### TEXTO APRESENTADO
Spacex quer iniciar voos de teste para assegurar vida humana noutros planetas

Spacex quer iniciar voos de teste para assegurar vida humana noutros planetas

A SpaceX do multimilionário Elon Musk, que lançou um foguete poderoso em direcção a Marte em Fevereiro, pode realizar voos de teste interplanetários no próximo ano, com o Objectivo de assegurar a sobrevivência da espécie humana, disse Musk.

Este vaivém poderá realizar “voos curtos, de ida e volta, provavelmente já no primeiro semestre do próximo ano”, disse Musk na conferência “SXSW” em Austin, Texas.

O objectivo a longo prazo desses projectos é a construção de bases na Lua ou em Marte, o que poderia garantir a sobrevivência da raça humana e, assim, promover a sua regeneração na Terra no caso de uma terceira guerra mundial, disse o bilionário.

### INSTRUÇÕES
(a) Devolva, por favor, sem alterações, o trecho da notícia sobre os voos de teste da SpaceX que começa em "Este vaivém poderá" e segue até "em Austin, Texas.".
(b) Retome a notícia sobre os voos de teste da SpaceX logo após a última frase apresentada.

### DADOS REGISTADOS
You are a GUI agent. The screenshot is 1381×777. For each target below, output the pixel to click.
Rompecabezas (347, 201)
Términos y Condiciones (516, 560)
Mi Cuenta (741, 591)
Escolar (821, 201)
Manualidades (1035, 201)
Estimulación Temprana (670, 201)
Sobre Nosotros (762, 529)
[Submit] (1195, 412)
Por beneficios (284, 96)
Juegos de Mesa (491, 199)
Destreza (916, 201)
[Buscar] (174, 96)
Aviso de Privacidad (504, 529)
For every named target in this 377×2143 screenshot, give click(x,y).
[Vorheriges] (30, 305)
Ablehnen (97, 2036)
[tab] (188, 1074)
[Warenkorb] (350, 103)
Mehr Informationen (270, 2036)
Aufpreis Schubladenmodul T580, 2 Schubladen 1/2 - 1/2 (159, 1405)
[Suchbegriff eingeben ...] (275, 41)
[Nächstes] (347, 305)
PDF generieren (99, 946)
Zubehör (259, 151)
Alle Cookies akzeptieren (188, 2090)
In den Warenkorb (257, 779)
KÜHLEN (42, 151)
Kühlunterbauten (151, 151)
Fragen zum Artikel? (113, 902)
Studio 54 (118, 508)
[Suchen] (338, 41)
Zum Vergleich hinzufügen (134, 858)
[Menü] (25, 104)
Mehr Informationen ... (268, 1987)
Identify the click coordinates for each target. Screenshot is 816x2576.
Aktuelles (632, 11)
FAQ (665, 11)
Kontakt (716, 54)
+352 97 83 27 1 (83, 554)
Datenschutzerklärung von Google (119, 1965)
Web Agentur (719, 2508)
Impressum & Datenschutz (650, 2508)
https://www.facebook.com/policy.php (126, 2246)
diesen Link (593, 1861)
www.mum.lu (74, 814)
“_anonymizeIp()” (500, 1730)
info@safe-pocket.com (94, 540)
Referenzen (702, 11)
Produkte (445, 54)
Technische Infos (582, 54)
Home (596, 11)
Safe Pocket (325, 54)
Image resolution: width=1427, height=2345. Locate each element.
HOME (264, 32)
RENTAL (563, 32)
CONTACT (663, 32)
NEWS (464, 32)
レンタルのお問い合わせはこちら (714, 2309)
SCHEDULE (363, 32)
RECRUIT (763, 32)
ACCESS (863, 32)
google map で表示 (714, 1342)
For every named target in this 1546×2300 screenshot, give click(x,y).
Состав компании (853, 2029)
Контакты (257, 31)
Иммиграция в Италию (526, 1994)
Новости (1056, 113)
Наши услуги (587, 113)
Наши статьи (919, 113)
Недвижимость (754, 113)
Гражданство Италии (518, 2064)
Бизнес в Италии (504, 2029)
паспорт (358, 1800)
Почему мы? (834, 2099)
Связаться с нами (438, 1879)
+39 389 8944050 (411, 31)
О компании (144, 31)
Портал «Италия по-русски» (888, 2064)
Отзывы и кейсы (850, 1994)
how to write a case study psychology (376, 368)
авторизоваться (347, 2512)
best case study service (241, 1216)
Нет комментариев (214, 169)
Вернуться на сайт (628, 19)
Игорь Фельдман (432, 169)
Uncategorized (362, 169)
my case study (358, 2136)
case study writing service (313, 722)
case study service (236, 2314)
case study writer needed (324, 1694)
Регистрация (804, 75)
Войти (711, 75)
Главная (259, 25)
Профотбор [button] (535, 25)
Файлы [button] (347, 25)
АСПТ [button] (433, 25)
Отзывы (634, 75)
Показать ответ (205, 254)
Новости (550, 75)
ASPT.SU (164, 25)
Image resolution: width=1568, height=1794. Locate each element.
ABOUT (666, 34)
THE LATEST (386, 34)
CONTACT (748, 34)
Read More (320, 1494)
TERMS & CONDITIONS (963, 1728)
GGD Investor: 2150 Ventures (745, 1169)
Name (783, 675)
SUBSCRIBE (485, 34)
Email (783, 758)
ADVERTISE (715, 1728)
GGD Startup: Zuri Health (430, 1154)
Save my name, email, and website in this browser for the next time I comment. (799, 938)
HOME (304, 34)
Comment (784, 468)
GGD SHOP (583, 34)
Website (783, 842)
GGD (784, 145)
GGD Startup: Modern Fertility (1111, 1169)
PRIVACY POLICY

### RESPOSTAS ESCRITAS
(a)
Este vaivém poderá realizar “voos curtos, de ida e volta, provavelmente já no primeiro semestre do próximo ano”, disse Musk na conferência “SXSW” em Austin, Texas.

(b)
Existe, de facto, uma “certa probabilidade” de que a humanidade pode enfrentar uma “era das trevas”, “especialmente se acontece uma terceira guerra mundial”, disse o bilionário, também o dono da conhecida marca de automóveis elétricos Tesla.

“Queremos garantir que o Homem permaneça noutro lugar (para além da Terra) como uma semente da civilização humana, para que possa trazer de volta a civilização e talvez diminuir a duração da idade das trevas”, afirmou.

Nesta perspectiva, “uma base lunar e uma base marciana, que poderiam talvez ajudar a regenerar a vida aqui na Terra, seria realmente importante”.

Aos 46 anos, Elon Musk é um dos empresários inovadores com mais sucesso nos Estados Unidos.

O foguetão espacial Falcon Heavy, considerado “o mais poderoso do mundo”, descolou com sucesso, no dia 06 de Fevereiro, da Florida, com um carro eléctrico Tesla vermelho.

Outra das suas inovações para reduzir o custo dos voos espaciais, que visam levar seres humanos a Marte até 2024, é conseguir reutilizar os foguetões de propulsão, que voltam a Terra em perfeitas condições de reutilização.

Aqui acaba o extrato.